Les agonistes des ecdystéroïdes utilisés comme insecticides

Les ecdystéroïdes sont des molécules trop complexes à synthétiser, ou à extraire de plantes, pour envisager de les utiliser comme insecticides. Cependant, la recherche de molécules non stéroïdes, mais capables de déclencher la mue prématurée des insectes, a abouti à la mise en évidence des diacylhydrazines (dérivés des hydrazides de l'acide benzoïque), comme le tébufénozide. Ce sont des molécules relativement peu coûteuses à synthétiser, ayant la possibilité de se lier au récepteur de l'ecdysone, mais que l'insecte ne sait pas éliminer aussi rapidement que les ecdystéroïdes.

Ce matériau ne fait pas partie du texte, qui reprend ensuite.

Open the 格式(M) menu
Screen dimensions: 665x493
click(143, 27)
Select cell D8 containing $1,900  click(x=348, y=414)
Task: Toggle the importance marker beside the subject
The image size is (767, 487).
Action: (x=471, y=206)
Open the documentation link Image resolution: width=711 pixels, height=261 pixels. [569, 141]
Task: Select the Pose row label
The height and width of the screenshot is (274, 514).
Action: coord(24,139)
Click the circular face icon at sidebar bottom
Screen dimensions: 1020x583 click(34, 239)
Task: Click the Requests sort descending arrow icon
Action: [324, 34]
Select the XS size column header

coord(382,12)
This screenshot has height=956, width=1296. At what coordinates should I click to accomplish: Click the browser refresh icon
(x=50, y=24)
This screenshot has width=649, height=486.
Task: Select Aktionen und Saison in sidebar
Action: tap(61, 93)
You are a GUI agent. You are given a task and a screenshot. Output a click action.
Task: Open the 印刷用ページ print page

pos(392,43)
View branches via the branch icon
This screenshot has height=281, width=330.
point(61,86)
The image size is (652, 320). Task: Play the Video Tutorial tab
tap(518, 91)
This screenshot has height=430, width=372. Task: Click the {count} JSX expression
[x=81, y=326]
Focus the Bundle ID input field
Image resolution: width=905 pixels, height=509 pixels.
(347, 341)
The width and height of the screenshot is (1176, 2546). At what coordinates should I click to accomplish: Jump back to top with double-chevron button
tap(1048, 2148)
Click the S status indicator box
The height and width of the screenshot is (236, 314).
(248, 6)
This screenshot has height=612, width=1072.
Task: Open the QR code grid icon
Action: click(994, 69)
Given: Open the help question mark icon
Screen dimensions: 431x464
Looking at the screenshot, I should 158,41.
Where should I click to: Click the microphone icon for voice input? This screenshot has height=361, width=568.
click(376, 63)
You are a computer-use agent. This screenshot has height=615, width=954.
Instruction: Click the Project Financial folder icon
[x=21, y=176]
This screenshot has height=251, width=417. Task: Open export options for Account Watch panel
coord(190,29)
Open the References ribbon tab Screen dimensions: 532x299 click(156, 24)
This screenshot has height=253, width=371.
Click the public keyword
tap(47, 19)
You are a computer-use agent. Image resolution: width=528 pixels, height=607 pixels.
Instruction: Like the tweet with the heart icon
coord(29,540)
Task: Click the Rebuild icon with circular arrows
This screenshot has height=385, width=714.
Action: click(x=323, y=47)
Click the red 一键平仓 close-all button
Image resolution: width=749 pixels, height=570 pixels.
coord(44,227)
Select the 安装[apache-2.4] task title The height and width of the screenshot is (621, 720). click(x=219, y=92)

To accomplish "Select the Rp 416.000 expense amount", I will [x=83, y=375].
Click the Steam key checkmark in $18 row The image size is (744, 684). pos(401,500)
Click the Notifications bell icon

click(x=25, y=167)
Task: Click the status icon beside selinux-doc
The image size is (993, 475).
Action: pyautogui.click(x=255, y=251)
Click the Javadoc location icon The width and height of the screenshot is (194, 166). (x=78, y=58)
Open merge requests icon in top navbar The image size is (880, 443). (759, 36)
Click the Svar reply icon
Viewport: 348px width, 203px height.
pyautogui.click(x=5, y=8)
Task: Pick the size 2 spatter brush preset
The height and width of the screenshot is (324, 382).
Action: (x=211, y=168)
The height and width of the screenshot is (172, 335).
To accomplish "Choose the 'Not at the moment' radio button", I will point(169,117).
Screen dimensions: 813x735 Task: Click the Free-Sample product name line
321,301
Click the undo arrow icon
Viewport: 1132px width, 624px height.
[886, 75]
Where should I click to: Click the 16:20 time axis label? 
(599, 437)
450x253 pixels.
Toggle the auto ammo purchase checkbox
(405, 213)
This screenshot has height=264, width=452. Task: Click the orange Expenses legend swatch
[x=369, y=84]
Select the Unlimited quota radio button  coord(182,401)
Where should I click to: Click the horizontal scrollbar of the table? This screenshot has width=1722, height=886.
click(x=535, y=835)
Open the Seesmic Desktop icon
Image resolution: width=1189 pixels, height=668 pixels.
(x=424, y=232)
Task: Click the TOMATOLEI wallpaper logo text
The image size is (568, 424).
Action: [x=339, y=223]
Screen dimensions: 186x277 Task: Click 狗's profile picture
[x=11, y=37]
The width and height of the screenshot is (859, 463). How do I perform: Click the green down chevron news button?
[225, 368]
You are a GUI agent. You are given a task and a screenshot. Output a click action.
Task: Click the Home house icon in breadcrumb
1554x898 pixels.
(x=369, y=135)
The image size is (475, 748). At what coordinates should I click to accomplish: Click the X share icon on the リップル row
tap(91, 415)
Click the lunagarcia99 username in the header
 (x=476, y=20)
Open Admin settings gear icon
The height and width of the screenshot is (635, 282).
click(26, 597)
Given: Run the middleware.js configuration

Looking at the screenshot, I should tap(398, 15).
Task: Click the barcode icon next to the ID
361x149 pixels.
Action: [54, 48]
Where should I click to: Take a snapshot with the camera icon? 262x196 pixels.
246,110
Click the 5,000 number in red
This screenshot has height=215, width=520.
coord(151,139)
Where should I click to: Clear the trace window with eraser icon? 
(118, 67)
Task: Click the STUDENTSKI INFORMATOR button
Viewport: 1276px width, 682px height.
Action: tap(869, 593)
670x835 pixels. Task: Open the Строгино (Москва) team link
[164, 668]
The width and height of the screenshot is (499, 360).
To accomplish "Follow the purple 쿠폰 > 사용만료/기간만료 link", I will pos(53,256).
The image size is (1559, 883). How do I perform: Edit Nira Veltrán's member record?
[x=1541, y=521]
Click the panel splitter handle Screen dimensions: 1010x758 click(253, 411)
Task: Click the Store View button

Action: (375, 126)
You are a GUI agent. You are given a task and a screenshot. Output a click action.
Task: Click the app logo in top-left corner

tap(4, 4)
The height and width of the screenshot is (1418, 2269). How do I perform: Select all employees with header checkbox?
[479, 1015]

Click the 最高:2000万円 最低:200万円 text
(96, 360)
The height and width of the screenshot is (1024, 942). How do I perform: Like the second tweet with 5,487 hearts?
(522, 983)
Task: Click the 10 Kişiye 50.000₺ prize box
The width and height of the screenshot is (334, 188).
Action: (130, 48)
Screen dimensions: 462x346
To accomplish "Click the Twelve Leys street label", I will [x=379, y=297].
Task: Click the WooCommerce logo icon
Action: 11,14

Leur pulvérisation sur des insectes et/ou leur ingestion provoquent des mues anticipées, ou des défaillances dans les mécanismes de reproduction, ayant un effet létal sur les insectes uniquement. De plus, les progrès de la chimie, associés à une recherche d'optimisation de la liaison de telles molécules avec les récepteurs des différents groupes d'insectes, laissent espérer la mise au point d'insecticides très spécifiques contre certains nuisibles, mais n'ayant pratiquement pas d'effet contre les autres insectes.